Only lines below containing the string "legend" should be counted; please give that count by itself.

[Material provided — start]

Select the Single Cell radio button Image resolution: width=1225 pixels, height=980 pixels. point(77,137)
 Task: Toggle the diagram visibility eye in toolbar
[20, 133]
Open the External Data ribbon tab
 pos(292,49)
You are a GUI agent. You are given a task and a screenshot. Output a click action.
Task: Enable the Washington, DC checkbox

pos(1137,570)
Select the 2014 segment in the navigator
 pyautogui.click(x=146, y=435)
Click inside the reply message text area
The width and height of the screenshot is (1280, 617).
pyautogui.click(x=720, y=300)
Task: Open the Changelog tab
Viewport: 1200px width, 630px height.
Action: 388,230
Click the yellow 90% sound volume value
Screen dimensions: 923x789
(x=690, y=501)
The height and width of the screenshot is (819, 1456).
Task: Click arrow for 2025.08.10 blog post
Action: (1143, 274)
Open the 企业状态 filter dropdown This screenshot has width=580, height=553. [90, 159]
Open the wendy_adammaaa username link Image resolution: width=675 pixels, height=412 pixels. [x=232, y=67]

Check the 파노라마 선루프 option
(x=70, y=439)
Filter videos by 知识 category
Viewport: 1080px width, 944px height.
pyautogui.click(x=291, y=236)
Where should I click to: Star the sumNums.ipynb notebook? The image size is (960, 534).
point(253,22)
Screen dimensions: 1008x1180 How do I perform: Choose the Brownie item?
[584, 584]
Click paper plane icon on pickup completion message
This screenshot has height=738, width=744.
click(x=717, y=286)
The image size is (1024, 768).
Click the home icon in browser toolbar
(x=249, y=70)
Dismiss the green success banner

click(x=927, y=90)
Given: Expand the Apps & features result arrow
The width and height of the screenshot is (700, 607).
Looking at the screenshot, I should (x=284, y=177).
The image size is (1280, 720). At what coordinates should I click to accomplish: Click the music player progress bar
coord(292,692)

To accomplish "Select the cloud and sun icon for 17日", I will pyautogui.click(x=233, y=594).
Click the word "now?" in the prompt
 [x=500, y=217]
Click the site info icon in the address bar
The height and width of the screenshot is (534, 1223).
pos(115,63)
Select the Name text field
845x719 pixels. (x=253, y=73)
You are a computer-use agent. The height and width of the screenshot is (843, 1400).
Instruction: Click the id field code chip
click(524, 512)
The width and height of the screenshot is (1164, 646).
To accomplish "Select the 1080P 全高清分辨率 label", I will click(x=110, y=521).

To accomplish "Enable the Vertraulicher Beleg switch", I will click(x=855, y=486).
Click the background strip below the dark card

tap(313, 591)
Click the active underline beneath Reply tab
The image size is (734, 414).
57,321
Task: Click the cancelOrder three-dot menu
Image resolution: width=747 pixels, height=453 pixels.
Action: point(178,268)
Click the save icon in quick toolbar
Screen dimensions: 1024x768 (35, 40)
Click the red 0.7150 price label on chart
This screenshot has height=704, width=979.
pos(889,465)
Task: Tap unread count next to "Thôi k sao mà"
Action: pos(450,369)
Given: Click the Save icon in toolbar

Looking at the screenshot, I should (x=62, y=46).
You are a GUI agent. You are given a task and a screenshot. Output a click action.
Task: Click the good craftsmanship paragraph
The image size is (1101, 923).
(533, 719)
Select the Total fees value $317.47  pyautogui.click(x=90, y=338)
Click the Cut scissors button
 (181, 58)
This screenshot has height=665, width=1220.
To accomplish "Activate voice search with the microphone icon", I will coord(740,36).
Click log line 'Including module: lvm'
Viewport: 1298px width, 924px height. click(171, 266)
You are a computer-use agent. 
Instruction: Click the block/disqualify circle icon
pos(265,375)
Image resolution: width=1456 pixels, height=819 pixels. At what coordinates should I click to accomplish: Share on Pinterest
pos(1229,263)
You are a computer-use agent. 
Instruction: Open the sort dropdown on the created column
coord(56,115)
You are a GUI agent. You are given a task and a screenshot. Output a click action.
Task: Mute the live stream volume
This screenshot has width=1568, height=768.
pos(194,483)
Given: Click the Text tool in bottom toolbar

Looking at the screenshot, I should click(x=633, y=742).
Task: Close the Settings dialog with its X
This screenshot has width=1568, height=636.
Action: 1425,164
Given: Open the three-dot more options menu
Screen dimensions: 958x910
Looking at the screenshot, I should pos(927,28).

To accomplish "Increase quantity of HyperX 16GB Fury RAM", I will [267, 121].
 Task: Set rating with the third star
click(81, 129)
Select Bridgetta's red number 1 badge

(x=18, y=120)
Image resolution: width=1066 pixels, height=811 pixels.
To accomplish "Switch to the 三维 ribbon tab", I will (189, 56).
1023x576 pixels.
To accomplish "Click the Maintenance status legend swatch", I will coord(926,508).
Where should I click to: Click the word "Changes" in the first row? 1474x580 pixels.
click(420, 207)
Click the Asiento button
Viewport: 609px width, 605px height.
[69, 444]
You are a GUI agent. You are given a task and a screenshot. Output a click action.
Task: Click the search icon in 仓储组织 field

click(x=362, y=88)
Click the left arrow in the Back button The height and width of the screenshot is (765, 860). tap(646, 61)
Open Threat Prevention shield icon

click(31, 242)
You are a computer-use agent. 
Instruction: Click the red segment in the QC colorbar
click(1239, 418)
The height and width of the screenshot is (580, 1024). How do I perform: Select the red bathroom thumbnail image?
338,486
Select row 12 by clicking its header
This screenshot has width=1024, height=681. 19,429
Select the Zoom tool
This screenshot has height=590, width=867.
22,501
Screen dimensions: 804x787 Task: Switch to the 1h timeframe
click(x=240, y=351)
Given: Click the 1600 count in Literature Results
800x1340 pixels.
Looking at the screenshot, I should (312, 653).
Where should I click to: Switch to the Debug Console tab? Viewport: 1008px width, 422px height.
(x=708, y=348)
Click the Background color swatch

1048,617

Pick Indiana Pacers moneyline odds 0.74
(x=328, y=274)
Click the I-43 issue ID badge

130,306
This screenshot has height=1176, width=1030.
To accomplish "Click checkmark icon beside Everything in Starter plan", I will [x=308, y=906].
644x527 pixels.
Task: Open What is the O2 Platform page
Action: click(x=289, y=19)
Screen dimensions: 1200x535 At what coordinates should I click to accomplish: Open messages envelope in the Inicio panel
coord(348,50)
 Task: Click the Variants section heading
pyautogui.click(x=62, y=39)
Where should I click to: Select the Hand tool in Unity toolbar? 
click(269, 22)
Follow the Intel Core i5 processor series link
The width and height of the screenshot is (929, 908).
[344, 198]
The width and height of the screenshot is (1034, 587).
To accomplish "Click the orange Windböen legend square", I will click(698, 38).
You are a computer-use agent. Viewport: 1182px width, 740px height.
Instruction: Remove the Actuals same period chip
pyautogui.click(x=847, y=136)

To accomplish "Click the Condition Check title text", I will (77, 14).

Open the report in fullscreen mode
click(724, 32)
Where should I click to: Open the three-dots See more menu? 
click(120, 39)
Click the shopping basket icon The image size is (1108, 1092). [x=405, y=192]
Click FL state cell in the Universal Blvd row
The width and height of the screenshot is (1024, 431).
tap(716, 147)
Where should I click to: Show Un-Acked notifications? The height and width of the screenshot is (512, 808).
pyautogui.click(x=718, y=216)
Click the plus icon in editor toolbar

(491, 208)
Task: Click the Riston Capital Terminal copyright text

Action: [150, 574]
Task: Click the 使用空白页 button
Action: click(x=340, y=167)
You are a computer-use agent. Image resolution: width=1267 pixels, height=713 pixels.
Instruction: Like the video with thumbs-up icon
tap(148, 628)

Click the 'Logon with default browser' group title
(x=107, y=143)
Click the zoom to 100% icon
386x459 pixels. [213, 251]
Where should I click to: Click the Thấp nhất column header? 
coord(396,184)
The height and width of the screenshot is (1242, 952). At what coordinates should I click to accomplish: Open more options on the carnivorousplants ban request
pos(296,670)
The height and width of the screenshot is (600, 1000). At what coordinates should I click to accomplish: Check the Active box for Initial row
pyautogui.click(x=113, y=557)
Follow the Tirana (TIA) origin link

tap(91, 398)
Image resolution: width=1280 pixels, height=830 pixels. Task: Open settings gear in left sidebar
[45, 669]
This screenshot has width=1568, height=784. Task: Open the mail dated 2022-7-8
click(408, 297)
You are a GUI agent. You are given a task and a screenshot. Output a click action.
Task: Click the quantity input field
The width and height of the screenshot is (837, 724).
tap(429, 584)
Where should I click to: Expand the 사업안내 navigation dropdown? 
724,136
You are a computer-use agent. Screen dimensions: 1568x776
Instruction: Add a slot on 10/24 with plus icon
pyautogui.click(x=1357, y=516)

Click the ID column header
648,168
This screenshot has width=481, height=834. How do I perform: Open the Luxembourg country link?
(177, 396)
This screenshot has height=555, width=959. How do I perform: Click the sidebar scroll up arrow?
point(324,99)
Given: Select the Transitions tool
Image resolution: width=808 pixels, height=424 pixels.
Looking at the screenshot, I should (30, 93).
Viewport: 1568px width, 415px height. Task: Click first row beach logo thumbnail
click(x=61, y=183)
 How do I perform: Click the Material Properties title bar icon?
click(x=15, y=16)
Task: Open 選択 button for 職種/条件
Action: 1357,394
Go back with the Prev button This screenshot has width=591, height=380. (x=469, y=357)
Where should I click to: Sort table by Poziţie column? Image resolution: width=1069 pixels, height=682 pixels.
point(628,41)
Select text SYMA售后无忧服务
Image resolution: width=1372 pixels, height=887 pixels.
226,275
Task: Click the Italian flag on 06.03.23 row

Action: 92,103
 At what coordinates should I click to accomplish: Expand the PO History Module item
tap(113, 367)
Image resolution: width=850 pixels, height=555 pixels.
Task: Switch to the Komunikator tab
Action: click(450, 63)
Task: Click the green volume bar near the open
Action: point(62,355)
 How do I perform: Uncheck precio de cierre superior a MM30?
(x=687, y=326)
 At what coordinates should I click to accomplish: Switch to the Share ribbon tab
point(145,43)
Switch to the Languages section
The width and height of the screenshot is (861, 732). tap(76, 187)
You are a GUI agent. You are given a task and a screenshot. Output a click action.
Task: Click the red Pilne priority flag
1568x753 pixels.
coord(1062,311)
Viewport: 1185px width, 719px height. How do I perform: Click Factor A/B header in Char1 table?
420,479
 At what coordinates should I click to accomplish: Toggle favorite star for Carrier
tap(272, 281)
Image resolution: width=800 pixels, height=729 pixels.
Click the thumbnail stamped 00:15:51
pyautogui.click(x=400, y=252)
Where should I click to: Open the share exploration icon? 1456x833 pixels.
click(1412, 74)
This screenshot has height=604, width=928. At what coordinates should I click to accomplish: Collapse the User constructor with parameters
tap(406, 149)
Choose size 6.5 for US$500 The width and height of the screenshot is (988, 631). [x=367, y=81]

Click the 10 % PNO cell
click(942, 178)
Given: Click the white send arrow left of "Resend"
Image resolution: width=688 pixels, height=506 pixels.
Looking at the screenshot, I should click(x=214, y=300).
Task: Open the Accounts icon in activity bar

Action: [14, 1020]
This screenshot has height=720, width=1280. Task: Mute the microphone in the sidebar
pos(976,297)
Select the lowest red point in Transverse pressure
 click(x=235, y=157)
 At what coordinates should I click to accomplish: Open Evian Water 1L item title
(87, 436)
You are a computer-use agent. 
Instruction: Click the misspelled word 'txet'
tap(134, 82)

[Material provided — finish]

* _Written response_
2